Universities also will grant exclusive licenses to companies for a technology, whereas the federal labs and institutes will rarely grant that, another deterrent to successful tech
transfer. “If we give you an exclusive license, you will be more willing to try
to invest to bring this risky stuff to market because you’ll have protection
from competitors,” says Nelsen.
The hardest part of successful tech transfer is not finding or licensing an idea or even raising the money. “The hard part is finding someone who can set up a structure where the vision and participation of the inventors can be accommodated,” she explains. “The
scarcest resource is not money but rather the experienced technology entrepreneurs who can both raise money and also manage early-stage development.”
Nelsen argues that companies of all sizes are shooting themselves in the
foot if they fire their own internal R&D executives and managers, assuming
they can simply rely on ideas from a university. “If CEOs in some industries
are firing the guys in R&D to make their earnings look better, that’s not
going to help,” she says. “You need the receptors for early-stage technology in
the company, the engineers and development scientists who can receive the
technology.”
There’s a debate in the economic-development field about whether large
companies or small to medium-sized ones do a better job of commercializing
technology. Nelsen says smaller companies are the stars, but Brookings’ Moro
thinks the deck is stacked in favor of the big guys. “The large
corporations are characterized by greater capacity to drive and structure
long-term research partnerships, which allows them to work more smoothly with
large research universities,” says Moro.
“Smaller and medium-sized firms may not have a chief research or innovation
officer. They may not have the standard, professional player who can spend the
time to develop a research contract or partnership.”
Size May Matter
Actually, it takes both large companies and small startups to create the
robust, regional ecosystem necessary to commercialize ideas, according to other
experts. Sometimes large companies license a technology but spin it off into a
captive company to develop it. Many times, large companies will simply acquire
small firms that have already “baked” a technology and proven its commercial
value. “Small companies innovate, big companies acquire,” says Waymon
Armstrong, co-founder and president of a $12 million a year company in crisis
simulation software called Engineering and Computer Simulations, in Orlando.
The technology originated at a research park that the U.S. Army uses to develop
simulation training for soldiers.
Rick Weddle, president and chief executive of the Metro Orlando Economic
Development Commission, says one key to creating a regional climate where
commercialization can flourish is breaking down the silos between tech-transfer
officials, entrepreneurs, large companies, economic development officials and
other constituencies to allow them to better communicate and align their
interests. “If you are in your silo, and another person is in another silo,
there’s no way you can help each other,” says Weddle, who also managed North
Carolina’s vaunted Research Park for seven years.
CEOs cannot create the ideal ecosystems for successful tech transfer by
themselves, but they can work with different constituencies, including state
and local political leaders, to eke out progress.
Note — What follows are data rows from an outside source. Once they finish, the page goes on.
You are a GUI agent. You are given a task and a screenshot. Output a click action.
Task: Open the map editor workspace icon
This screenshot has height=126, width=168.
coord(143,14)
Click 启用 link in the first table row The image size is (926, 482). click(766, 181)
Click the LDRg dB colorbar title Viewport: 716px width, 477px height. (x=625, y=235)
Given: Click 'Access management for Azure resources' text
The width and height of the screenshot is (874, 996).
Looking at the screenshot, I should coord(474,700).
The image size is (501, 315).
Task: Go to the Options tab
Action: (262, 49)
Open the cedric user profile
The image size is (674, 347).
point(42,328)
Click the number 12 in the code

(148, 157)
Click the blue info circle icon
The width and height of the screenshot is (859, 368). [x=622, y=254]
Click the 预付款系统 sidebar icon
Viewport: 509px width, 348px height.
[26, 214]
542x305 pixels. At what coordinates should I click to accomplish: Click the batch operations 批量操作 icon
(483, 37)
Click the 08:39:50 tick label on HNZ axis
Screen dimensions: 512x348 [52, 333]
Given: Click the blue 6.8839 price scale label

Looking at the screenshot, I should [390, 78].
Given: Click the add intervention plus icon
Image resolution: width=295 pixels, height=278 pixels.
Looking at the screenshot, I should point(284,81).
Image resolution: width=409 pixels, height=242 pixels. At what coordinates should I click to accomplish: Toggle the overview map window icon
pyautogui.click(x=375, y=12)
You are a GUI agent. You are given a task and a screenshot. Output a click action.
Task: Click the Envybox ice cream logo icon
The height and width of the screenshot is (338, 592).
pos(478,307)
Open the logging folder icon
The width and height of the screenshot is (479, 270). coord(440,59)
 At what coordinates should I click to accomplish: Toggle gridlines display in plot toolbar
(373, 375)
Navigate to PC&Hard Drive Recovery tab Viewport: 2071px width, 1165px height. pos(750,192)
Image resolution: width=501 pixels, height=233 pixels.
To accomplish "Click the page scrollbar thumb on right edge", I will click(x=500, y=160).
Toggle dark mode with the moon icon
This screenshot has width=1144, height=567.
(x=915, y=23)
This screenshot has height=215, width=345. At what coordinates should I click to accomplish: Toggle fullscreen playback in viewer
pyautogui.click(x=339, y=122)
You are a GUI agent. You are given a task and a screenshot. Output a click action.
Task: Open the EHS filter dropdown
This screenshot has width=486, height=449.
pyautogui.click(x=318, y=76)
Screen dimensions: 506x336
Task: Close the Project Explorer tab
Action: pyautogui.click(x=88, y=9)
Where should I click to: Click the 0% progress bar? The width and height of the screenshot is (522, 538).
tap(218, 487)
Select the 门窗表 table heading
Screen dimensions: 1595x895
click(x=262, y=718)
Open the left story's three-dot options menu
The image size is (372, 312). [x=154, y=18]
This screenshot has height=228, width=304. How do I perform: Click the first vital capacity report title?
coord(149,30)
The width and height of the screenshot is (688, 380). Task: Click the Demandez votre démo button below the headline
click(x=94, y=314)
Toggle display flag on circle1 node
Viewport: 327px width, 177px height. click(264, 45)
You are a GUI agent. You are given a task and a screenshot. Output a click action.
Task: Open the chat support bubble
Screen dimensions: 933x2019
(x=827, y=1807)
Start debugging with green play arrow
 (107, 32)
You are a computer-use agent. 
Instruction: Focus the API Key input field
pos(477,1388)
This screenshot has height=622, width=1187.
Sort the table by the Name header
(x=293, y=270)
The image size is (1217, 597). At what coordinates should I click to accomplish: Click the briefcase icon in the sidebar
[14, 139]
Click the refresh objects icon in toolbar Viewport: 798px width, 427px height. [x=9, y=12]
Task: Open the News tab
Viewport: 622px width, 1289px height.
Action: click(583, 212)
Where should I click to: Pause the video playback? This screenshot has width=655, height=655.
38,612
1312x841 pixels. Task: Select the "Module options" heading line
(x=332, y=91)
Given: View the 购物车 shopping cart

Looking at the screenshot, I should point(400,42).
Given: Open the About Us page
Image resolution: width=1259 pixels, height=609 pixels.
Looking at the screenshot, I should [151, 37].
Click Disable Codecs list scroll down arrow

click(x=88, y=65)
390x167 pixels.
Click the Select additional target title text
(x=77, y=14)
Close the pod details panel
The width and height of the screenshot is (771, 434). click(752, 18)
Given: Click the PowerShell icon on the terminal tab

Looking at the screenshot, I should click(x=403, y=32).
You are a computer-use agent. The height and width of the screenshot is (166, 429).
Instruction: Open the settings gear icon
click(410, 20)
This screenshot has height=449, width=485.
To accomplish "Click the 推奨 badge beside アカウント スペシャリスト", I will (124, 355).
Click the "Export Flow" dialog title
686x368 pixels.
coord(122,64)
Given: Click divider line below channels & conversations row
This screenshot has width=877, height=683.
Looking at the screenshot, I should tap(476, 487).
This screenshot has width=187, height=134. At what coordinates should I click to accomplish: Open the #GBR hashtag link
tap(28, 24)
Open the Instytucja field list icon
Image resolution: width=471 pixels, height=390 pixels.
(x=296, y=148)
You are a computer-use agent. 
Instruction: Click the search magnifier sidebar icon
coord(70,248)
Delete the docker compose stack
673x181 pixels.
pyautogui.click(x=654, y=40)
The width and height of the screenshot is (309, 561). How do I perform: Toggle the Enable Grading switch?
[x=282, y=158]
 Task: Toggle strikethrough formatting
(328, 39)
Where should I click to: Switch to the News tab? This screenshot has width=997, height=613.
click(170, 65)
Weddle says many states are
now enacting new laws to remove legal barriers to tech transfer from public
universities and are studying how to improve their climates for innovation.
That’s good news for CEOs looking for new ideas.
The Bottom Line: Technology transfer from the nation’s idea laboratories
could be greatly improved if CEOs invest in developing relationships with
scientists and help create ecosystems that foster commercialization.
William J. Holstein is the author of, most recently, The Next
American Economy: Blueprint for a Real Recovery.